Tekst do czytania:
********

Nie wiem czy tylko mnie zadziwia szybkość z jaką nadchodzi koniec karnawału…? Boże Narodzenie było przed chwilą, a tu już za progiem czeka Środa Popielcowa… Nie do wiary jak to poczucie upływającego czasu zmienia się wraz z wiekiem. Czy czas naprawdę z roku na rok pędzi szybciej…??? W kalendarzu nadal 365 dni, jak kiedyś, więc jak to jest ..? Czy to mój wewnętrzny zegar zaczyna się psuć… ? Kiedyś po szkole miałam obowiązki domowe (do podziału na mnie i na siostrę) takie jak posprzątanie domu i przygotowywanie obiadu oraz lekcje, a później MNÓSTWO czasu wolnego. Czasu na książki, na vintage-owe, jak na dzisiejsze czasy, granie w gumę pod blokiem, czy wiszenie na trzepaku lub wspólne frytkowanie z przyjaciółkami w chłodniejszy czas, albo też bumelowanie po osiedlu. Czas lekki i wolny, a jego upływ nie dawał znać o sobie.

********

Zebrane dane
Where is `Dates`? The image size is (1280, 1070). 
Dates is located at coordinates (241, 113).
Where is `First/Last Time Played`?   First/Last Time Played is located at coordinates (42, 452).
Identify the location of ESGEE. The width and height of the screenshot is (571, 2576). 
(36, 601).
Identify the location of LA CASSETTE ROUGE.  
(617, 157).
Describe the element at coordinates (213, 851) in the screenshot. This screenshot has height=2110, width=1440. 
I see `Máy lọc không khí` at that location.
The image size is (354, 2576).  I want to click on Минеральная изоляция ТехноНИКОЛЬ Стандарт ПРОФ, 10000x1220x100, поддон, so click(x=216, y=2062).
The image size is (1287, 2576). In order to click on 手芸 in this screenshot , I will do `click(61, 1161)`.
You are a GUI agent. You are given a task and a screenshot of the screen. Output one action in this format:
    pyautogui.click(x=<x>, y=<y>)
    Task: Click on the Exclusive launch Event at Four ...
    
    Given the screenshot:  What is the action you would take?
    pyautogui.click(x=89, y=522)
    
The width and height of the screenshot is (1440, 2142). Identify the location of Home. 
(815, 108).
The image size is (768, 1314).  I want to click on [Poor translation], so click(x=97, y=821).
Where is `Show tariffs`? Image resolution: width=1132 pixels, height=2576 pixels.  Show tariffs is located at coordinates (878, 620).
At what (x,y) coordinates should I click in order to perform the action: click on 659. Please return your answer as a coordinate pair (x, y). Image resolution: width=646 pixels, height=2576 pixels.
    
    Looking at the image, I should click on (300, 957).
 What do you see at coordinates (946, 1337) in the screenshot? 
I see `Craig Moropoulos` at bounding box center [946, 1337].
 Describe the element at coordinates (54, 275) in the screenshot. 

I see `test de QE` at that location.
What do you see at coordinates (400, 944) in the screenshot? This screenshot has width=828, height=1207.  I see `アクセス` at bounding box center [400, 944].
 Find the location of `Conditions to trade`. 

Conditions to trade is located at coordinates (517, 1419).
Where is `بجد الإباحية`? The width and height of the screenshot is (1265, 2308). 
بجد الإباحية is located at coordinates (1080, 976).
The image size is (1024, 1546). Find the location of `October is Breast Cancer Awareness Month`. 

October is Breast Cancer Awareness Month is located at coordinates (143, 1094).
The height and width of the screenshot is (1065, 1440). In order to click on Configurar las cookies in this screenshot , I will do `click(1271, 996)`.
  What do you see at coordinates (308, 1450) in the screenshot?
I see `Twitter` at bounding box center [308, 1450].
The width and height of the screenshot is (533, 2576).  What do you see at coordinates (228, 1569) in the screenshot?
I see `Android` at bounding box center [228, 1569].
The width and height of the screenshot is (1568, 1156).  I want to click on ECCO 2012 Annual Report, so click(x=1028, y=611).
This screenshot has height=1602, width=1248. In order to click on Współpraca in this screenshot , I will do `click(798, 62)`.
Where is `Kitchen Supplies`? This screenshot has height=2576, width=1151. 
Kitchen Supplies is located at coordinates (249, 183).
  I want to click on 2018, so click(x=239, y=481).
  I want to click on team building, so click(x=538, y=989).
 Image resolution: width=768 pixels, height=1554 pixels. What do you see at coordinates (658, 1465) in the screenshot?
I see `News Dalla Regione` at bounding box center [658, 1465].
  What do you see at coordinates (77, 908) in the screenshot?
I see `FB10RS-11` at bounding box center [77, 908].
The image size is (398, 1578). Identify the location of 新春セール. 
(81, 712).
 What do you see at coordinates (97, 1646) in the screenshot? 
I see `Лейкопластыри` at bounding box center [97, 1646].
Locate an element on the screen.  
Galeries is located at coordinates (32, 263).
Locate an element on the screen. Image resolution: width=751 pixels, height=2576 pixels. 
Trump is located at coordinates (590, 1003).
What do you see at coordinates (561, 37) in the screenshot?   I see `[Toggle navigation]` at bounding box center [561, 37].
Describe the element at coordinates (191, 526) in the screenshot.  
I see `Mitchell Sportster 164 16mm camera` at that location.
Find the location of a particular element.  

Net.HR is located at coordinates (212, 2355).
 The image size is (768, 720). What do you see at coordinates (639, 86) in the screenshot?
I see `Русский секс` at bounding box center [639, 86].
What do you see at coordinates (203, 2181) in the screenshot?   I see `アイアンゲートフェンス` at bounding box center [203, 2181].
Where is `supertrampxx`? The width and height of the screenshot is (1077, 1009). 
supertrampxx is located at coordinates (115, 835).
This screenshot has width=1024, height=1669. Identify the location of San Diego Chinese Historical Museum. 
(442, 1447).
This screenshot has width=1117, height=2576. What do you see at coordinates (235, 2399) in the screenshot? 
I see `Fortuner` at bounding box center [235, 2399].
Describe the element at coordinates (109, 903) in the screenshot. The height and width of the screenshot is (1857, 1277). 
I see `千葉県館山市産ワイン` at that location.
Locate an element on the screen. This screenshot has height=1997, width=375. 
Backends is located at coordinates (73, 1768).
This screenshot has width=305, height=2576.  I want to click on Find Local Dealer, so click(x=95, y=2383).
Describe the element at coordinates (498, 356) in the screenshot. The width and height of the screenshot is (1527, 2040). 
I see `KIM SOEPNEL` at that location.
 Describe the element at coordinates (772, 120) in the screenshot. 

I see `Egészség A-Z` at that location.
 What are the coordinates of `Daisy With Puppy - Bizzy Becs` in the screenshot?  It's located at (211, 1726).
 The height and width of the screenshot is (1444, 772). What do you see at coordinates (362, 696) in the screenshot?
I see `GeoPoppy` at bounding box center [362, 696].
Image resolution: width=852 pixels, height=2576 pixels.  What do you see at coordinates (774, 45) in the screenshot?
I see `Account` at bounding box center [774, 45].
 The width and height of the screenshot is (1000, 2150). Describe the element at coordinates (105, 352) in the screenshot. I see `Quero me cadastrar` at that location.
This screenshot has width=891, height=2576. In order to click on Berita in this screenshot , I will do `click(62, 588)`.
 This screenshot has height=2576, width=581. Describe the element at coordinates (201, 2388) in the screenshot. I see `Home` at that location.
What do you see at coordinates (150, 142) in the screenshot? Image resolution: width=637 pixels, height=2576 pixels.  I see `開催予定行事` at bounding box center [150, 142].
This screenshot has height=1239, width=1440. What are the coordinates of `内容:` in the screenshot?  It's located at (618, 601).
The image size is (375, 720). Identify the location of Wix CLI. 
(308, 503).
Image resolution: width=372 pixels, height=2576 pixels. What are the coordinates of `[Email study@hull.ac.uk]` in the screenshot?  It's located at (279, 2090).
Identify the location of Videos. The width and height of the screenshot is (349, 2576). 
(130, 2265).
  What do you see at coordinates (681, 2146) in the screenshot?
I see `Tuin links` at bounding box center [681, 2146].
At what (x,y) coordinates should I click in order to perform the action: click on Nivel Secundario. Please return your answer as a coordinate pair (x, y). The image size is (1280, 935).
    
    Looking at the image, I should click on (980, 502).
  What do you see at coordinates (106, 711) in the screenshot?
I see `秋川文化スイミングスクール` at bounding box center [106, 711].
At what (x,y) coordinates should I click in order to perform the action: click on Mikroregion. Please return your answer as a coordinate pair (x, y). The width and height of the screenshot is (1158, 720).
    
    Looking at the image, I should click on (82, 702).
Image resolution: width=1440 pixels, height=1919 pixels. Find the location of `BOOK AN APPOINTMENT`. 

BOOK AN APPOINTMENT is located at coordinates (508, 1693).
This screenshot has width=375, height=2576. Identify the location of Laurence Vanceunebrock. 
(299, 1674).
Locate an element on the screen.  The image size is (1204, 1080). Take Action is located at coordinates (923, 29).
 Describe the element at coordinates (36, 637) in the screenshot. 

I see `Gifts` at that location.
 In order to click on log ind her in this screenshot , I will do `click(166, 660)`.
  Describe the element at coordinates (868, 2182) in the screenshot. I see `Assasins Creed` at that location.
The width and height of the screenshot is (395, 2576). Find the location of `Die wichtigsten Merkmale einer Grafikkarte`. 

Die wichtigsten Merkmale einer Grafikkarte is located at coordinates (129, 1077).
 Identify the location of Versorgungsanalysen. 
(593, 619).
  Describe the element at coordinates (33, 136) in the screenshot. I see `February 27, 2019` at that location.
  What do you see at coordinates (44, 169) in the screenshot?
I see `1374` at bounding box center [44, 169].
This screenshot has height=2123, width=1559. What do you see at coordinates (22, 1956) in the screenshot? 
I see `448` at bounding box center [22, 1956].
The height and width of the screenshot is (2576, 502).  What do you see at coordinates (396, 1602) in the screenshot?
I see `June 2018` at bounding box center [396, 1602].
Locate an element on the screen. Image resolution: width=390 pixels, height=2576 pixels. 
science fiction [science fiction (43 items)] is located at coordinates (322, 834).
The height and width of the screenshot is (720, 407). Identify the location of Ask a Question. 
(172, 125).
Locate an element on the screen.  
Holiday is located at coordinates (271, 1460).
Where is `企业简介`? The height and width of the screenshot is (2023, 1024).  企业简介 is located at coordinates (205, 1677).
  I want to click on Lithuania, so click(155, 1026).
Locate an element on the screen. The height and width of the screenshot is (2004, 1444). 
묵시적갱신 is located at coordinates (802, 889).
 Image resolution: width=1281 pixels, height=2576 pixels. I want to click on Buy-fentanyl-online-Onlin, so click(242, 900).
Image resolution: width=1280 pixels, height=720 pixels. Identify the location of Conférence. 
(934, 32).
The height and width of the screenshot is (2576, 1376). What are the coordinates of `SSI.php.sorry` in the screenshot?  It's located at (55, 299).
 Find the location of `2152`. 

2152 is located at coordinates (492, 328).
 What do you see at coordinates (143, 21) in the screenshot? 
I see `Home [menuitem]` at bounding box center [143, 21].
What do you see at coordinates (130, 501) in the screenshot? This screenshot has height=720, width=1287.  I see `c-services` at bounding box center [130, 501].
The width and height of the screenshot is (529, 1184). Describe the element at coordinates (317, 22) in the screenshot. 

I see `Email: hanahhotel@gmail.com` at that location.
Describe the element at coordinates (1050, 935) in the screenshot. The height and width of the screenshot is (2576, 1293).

********

Do wykonania:
A. Sprawdź, czy poniższe stwierdzenia zgadzają się z tekstem o upływie czasu. Przy każdym odpowiedz „tak” lub „nie” i przytocz dosłownie rozstrzygające słowa tekstu: (i) W kalendarzu wciąż jest 365 dni. (ii) Narratorka sama wykonywała wszystkie obowiązki domowe. (iii) Środa Popielcowa już minęła.
B. Streść tekst o upływie czasu w dwóch zdaniach.
C. Przepisz fragment tekstu o upływie czasu między słowami „Nie wiem czy” a „znać o sobie.”, włącznie z nimi.
Rekordy nie mają żadnego związku z tekstem.

Odpowiedzi:
A.
(i) Tak: „W kalendarzu nadal 365 dni, jak kiedyś”.
(ii) Nie: „(do podziału na mnie i na siostrę)”.
(iii) Nie: „a tu już za progiem czeka Środa Popielcowa”.

B. Narratorka dziwi się, jak szybko kończy się karnawał, i zastanawia się, czy czas z wiekiem naprawdę pędzi szybciej, skoro w kalendarzu nadal jest 365 dni. Wspomina, że kiedyś po szkole, obok obowiązków domowych i lekcji, miała mnóstwo wolnego czasu na książki, zabawy pod blokiem i spotkania z przyjaciółkami, a jego upływ nie dawał znać o sobie.

C.
Nie wiem czy tylko mnie zadziwia szybkość z jaką nadchodzi koniec karnawału…? Boże Narodzenie było przed chwilą, a tu już za progiem czeka Środa Popielcowa… Nie do wiary jak to poczucie upływającego czasu zmienia się wraz z wiekiem. Czy czas naprawdę z roku na rok pędzi szybciej…??? W kalendarzu nadal 365 dni, jak kiedyś, więc jak to jest ..? Czy to mój wewnętrzny zegar zaczyna się psuć… ? Kiedyś po szkole miałam obowiązki domowe (do podziału na mnie i na siostrę) takie jak posprzątanie domu i przygotowywanie obiadu oraz lekcje, a później MNÓSTWO czasu wolnego. Czasu na książki, na vintage-owe, jak na dzisiejsze czasy, granie w gumę pod blokiem, czy wiszenie na trzepaku lub wspólne frytkowanie z przyjaciółkami w chłodniejszy czas, albo też bumelowanie po osiedlu. Czas lekki i wolny, a jego upływ nie dawał znać o sobie.